What Makes a Split Lock

A split lock occurs when an atomic operation targets memory that crosses a 64-byte cache line boundary. The CPU cannot lock just the two affected cache lines independently (the cache coherence protocol handles single-line atomics without a bus lock), so it falls back to asserting the LOCK# bus signal, which prevents any other memory transaction system-wide until the operation completes.

From Intel’s documentation:

A locked memory access to a split-line address (an address that crosses a cache line boundary) causes the processor to lock the bus for the duration of the locked access. […] Bus locking has serious performance implications for all agents on the bus.

The penalty is approximately 1000 CPU cycles. Unlike a normal atomic, which only serializes access to one cache line, a split lock stops the world.


Measuring the Difference

Aligned atomic increment (normal case):

alignas(64) std::atomic<uint32_t> v{0};

auto start = std::chrono::steady_clock::now();
for (size_t i = 0; i < niter; ++i)
    v.fetch_add(1, std::memory_order_relaxed);
auto stop = std::chrono::steady_clock::now();

Typical cost: ~6 ns per operation.

Split-lock atomic increment (crosses cache line boundary):

char buf[128] = {};
// Place the atomic at offset 61 within a 64-byte-aligned buffer.
// The 4-byte value spans bytes [61, 64) and [64, 65) —two cache lines.
auto* v = reinterpret_cast<std::atomic<uint32_t>*>(
    reinterpret_cast<uintptr_t>(buf + 64) - 3);

auto start = std::chrono::steady_clock::now();
for (size_t i = 0; i < niter; ++i)
    v->fetch_add(1, std::memory_order_relaxed);
auto stop = std::chrono::steady_clock::now();

Typical cost: ~1194 ns per operation —200脳 slower.

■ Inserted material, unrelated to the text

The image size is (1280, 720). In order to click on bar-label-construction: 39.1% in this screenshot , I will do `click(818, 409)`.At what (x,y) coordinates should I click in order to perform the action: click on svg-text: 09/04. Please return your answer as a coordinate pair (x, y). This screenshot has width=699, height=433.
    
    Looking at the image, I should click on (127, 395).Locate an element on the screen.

That is not a performance regression. It is a correctness hazard dressed as a performance issue: a single misaligned atomic in a hot path can saturate the memory bus and create visible latency spikes in unrelated threads on other cores.

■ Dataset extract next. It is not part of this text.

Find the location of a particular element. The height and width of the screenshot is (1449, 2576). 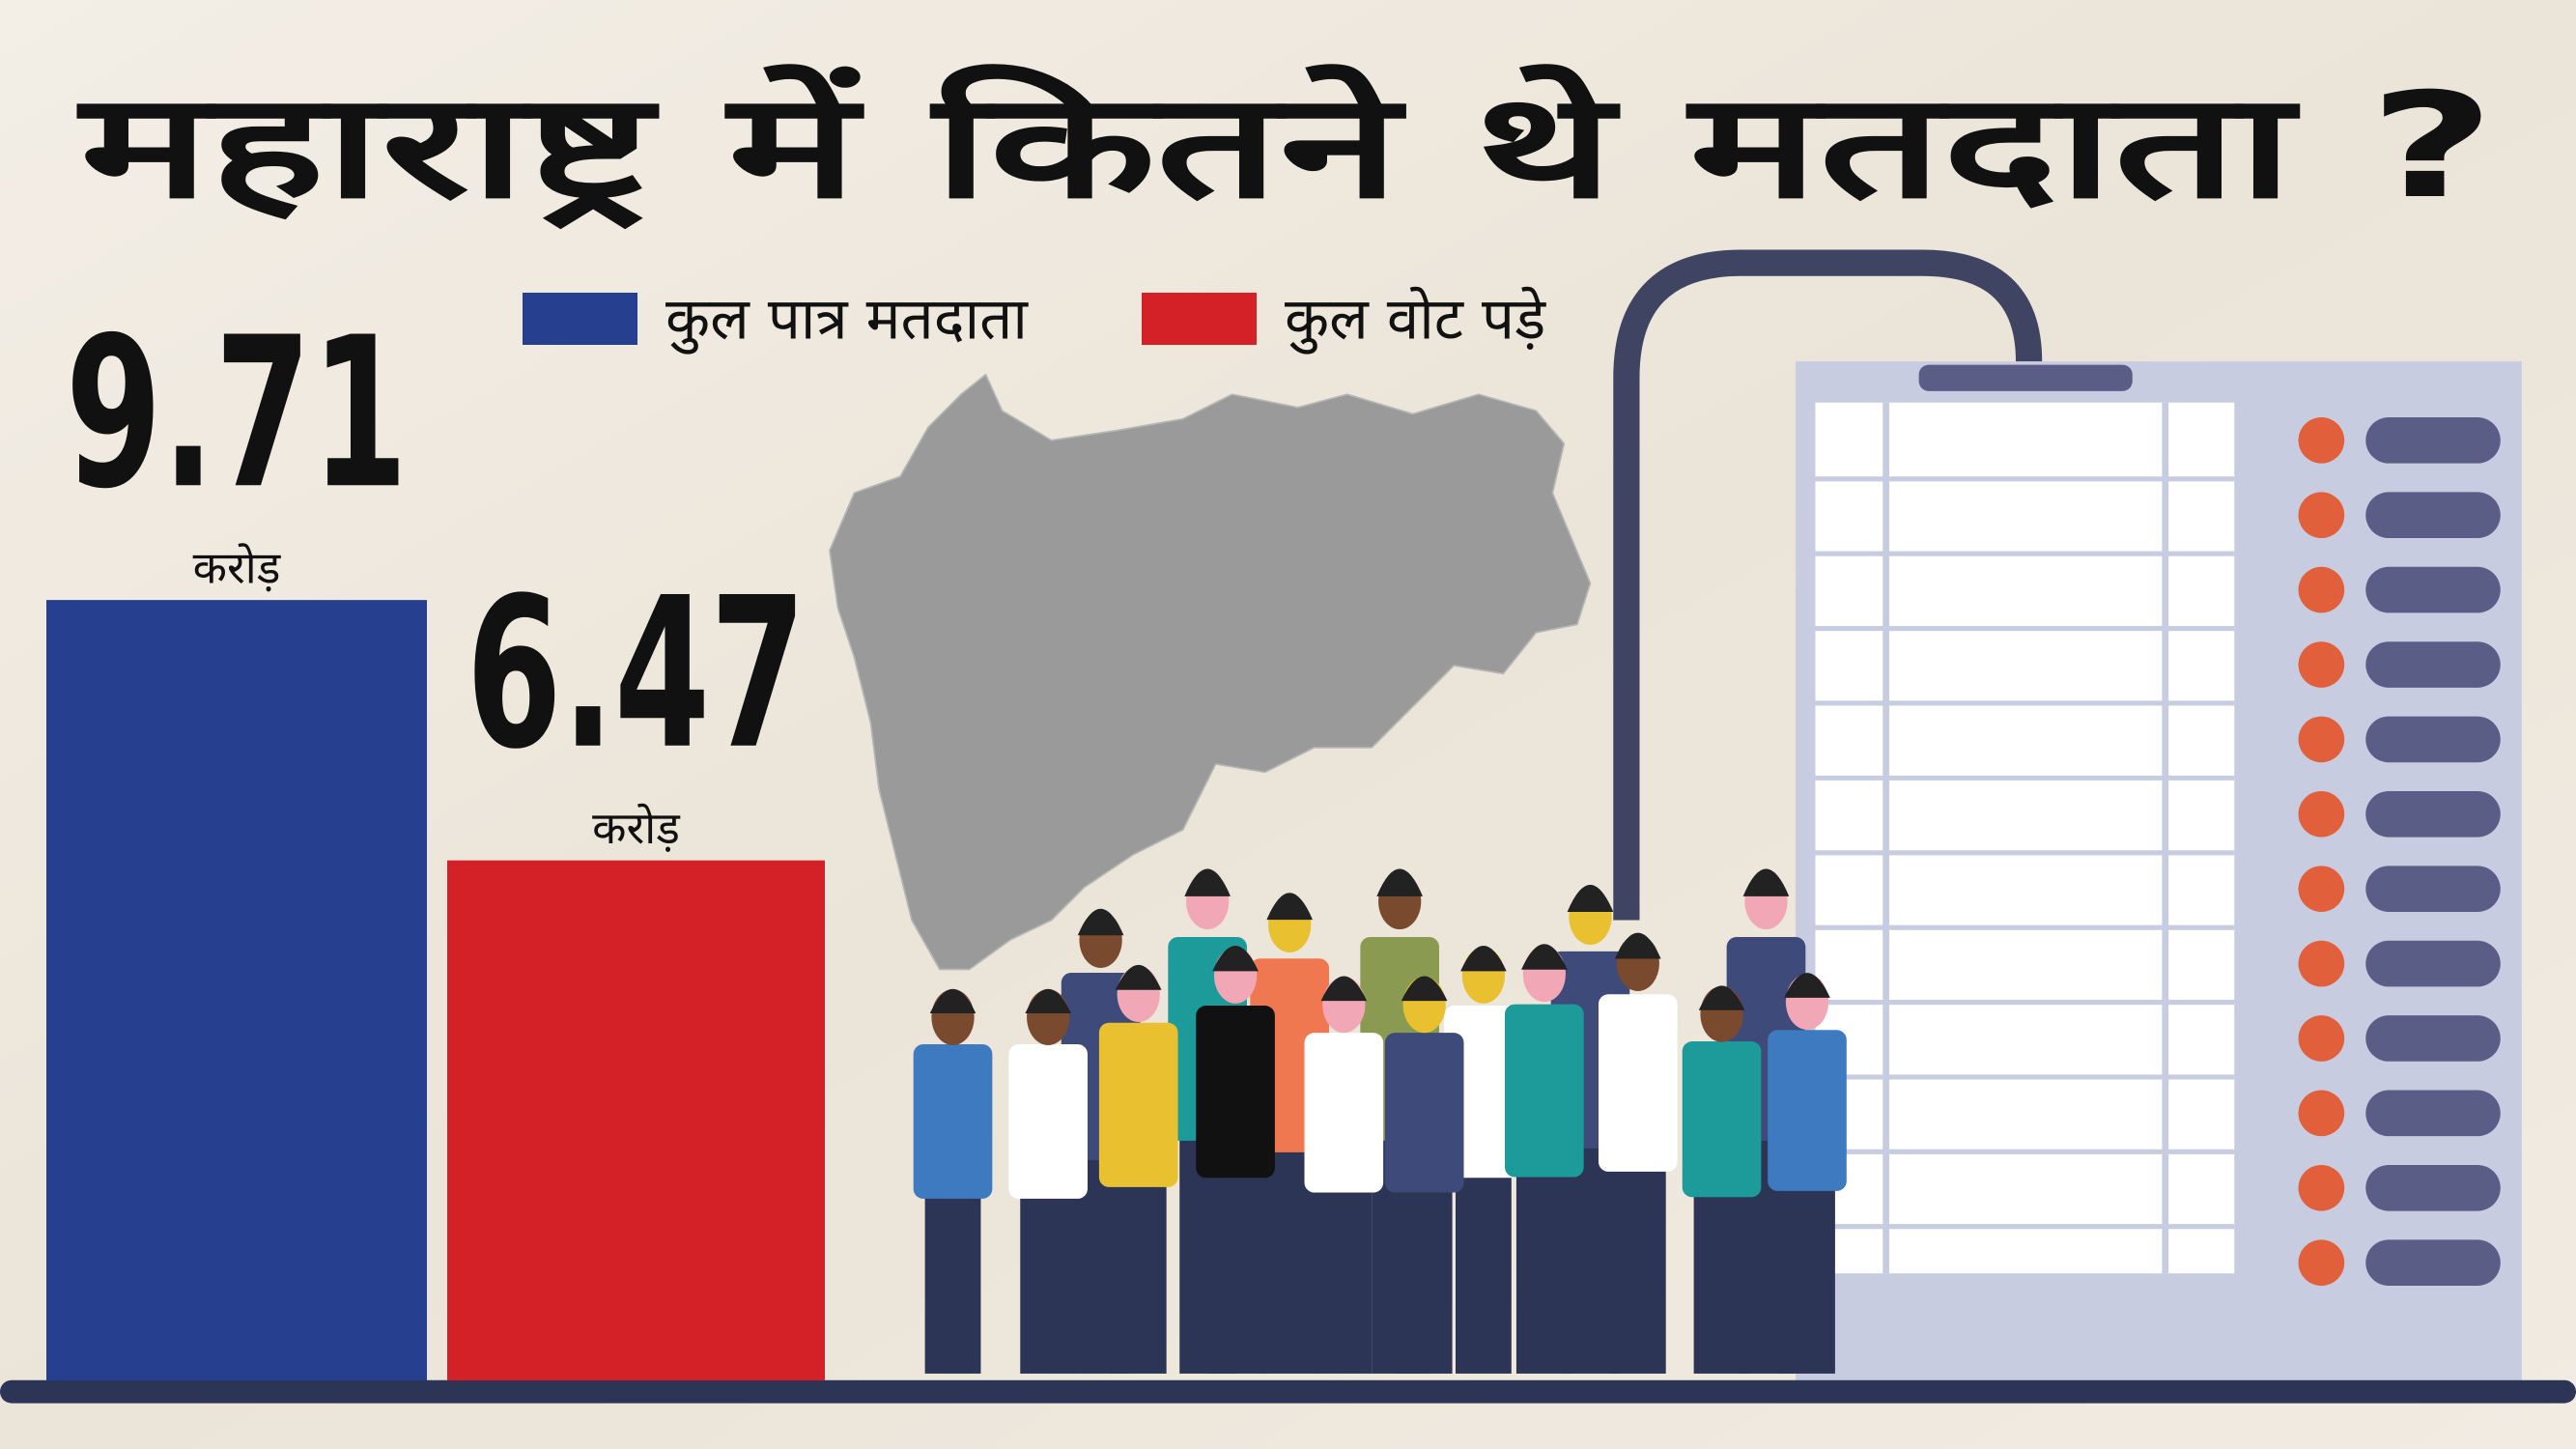

value-label: 6.47 is located at coordinates (637, 674).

Detecting Split Locks with perf

Intel CPUs expose a performance counter for split locks:

$ perf stat -e sq_misc.split_lock ./program

 Performance counter stats for './program':

         1,000,000      sq_misc.split_lock:u

       1.203341403 seconds time elapsed

One million split locks —one per loop iteration, exactly as expected.

Note: newer Intel microarchitectures (Ice Lake and later) can be configured to raise a #AC exception on split locks rather than silently serializing. Linux 5.8+ has kernel support for this (split_lock_detect=fatal), which turns silent performance bugs into immediate crashes during development.


Avoiding Split Locks

Use natural alignment. std::atomic<T> has alignof(T) alignment by default on most platforms, which is sufficient. A 4-byte atomic at a 4-byte-aligned address will never cross a 64-byte boundary as long as it does not span offset 60—4 within a cache line.

Add alignas when in doubt:

struct alignas(64) Counter {
    std::atomic<uint32_t> value{0};
};

Watch struct layouts. Placing an atomic member at the end of a struct that happens to push it to a cache-line boundary is the most common source of accidental split locks. Use offsetof or a static assertion to verify placement.

Audit with perf before shipping any code that puts atomics in manually managed memory layouts (arenas, shared memory segments, DMA buffers).